Police everywhere are having a hard time keeping track of terrorists, because modern phones make it easier than ever to communicate privately.
Investigators of the recent Paris attacks told CNN that the terrorists used encrypted apps, including WhatsApp and Telegram to hide plotting for the attacks.
1. Technology companies are increasingly using encryption to protect your data.
By translating your messages and private information into a string of seemingly random letters and numbers, encryption keeps your data out of the watchful eyes of hackers and government data collectors.
2. Terrorists are using encryption to "go dark."
When ISIS spots a possible recruit, they move conversations to direct person-to-person chatting apps that encrypt messages. Police can't monitor those messages.
3. Phones themselves are locked with encryption.
Apple and Google (GOOGL) are encrypting data stored on iPhones and Android phones. When police obtain a suspect's or victim's device, police have a difficult time breaking in if the phone is locked with a passcode.
4. That makes evidence seizure difficult for law enforcement.
Traditionally, police obtain a court-ordered search warrant to seize evidence. Then they approach a tech company and demand to see a customer's information. But those court orders are increasingly worthless because many tech companies no longer hold the encryption keys -- they couldn't unlock their customers' data, even if they wanted to.
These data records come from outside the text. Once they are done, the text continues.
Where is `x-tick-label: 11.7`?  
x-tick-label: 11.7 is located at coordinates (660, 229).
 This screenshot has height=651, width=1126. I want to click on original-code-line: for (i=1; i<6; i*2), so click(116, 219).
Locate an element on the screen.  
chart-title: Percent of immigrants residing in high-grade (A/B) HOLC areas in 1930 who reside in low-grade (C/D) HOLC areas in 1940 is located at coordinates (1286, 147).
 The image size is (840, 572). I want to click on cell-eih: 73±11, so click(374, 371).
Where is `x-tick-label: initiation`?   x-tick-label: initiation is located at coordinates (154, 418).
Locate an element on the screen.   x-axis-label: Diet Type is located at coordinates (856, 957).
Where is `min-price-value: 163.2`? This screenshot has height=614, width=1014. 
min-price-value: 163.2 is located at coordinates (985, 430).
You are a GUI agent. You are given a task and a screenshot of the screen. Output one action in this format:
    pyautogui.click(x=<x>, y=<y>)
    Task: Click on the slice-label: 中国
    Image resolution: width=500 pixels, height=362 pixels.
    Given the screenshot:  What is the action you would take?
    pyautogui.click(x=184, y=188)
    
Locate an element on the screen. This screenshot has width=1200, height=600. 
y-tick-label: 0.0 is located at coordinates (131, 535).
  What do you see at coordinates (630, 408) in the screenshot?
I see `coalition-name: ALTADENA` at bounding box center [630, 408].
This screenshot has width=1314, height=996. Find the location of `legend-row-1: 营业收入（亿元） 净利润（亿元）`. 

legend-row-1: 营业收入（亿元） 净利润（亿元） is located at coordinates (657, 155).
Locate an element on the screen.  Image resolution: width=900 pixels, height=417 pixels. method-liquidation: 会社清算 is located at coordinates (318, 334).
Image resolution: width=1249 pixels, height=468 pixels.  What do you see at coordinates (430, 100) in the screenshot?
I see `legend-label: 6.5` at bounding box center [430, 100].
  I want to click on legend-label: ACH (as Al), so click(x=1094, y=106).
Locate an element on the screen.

5. You control your own encryption keys.
Instead, customers have the keys, in the form of a smartphone passcode. Only you can unlock your iPhone -- Apple doesn't know or store your password.
6. Law enforcement still demands access.
FBI Director James Comey wants tech companies to figure out a way to let in police anyway. Comey suggests Apple (AAPL), Microsoft (MSFT) and others design "doors" into products with a second set of keys for law enforcement.
7. The tech industry and experts say those doors are a bad idea
The world's top cryptographers issued a joint statement in July, calling the FBI's attempts "mandating insecurity." They describe this in binary terms: either data is secured against everyone -- or it's not. 48 companies and 37 civil society groups took a similar stand, worrying that hackers could exploit those doors.
8. Government can't regulate encryption anyway.
Encryption is software that's easy to replicate and share. Much of it is free. Even if law enforcement got the extra access it seeks, terrorists and criminals could just use software or devices made outside the United States. Terrorists acquire illegal assault rifles. They'll get encryption too.